#### Seçilen pasaj

○ ○ ○

Ebu Eyyup el- Ensari Hz.
Medineli müslümanlardan ve hicret sırasında Hz. Peygamber’i (SAS) evinde misafir eden sahâbî. Bütün Müslümanlar Rasûlullah’ı (SAS) kendi evlerinde misafir etmek istiyordu. Bunun üzerine Rasûlullah (SAS) devesini serbest bıraktı. Kusva adlı deve Ebû Eyyûb’un (RA) evinin önünde çöktü. Peygamberimiz (SAS) bu evde uzunca bir süre misafir oldu.
İstanbul’un fethinden 784 sene önce İstanbul kuşatması sırasında şehit olan sahabe-i kiramdan Halid bin Zeyd’dir (RA). Medine’de doğdu. Babasının adı Zeyd bin Küleyb, annesinin ismi Hind’dir. Geçimini çuhacılık ile yani dokumacılık ile temin eden fakir bir Medineli idi. Ebu Eyyub el Ensari (RA) Medine’nin Ben-i Hazrec kabilesinin Neccar kolundandır. Peygamber Efendimiz’in (SAS) ceddi, Haşim lakablı Abdul Ula, Medine’de Neccar kabilesinden Selma binti Amr ile nikahlanmıştır. Selma’dan Efendimiz’in (SAS) dedesi Abdülmuttalib dünyaya gelmiştir. Bundan dolayı Peygamber Efendimiz (SAS) ile akrabalık bağı da vardır. Ebu Eyyub el Ensari (RA) ın soyunun Yemen meliklerinden Melik Tubbi adıyla meşhur Hümeyr İbn-i Rebi’ye ulaştığı rivayet olunur. Hicretten önce Peygamber Efendimiz (SAS) ile konuşmuş ve Akabe biatında bulunarak ilk müslümanlardan olmuştur.

○ ○ ○

Veri öğeleri:
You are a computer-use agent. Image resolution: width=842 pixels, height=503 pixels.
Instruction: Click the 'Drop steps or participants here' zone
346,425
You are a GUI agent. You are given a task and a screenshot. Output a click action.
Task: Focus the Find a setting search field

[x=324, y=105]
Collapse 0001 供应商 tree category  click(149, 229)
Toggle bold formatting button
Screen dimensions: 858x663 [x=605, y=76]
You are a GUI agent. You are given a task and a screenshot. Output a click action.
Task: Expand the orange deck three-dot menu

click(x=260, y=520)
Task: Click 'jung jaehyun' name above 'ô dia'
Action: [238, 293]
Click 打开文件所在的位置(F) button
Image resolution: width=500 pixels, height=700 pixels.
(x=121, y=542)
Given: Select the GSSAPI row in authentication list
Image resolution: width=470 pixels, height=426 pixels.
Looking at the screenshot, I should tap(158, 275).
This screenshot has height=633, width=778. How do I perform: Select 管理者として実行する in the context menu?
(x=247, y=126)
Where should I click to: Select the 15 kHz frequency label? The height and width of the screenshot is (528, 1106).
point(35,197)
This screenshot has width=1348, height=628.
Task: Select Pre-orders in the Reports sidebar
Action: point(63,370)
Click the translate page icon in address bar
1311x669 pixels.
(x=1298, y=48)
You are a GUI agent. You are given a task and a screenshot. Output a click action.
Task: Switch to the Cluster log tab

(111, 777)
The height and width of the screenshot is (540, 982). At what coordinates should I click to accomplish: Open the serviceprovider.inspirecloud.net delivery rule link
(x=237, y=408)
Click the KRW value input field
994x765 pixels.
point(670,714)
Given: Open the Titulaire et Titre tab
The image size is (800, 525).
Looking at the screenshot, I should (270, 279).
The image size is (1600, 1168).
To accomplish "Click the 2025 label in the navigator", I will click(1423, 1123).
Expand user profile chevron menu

○ ○ ○

#### Gereksinimler
Seçilen pasaja göre Ebu Eyyub el-Ensari geçimini hangi işle sağlıyordu?

#### Sonuç
Geçimini çuhacılık, yani dokumacılık ile sağlıyordu.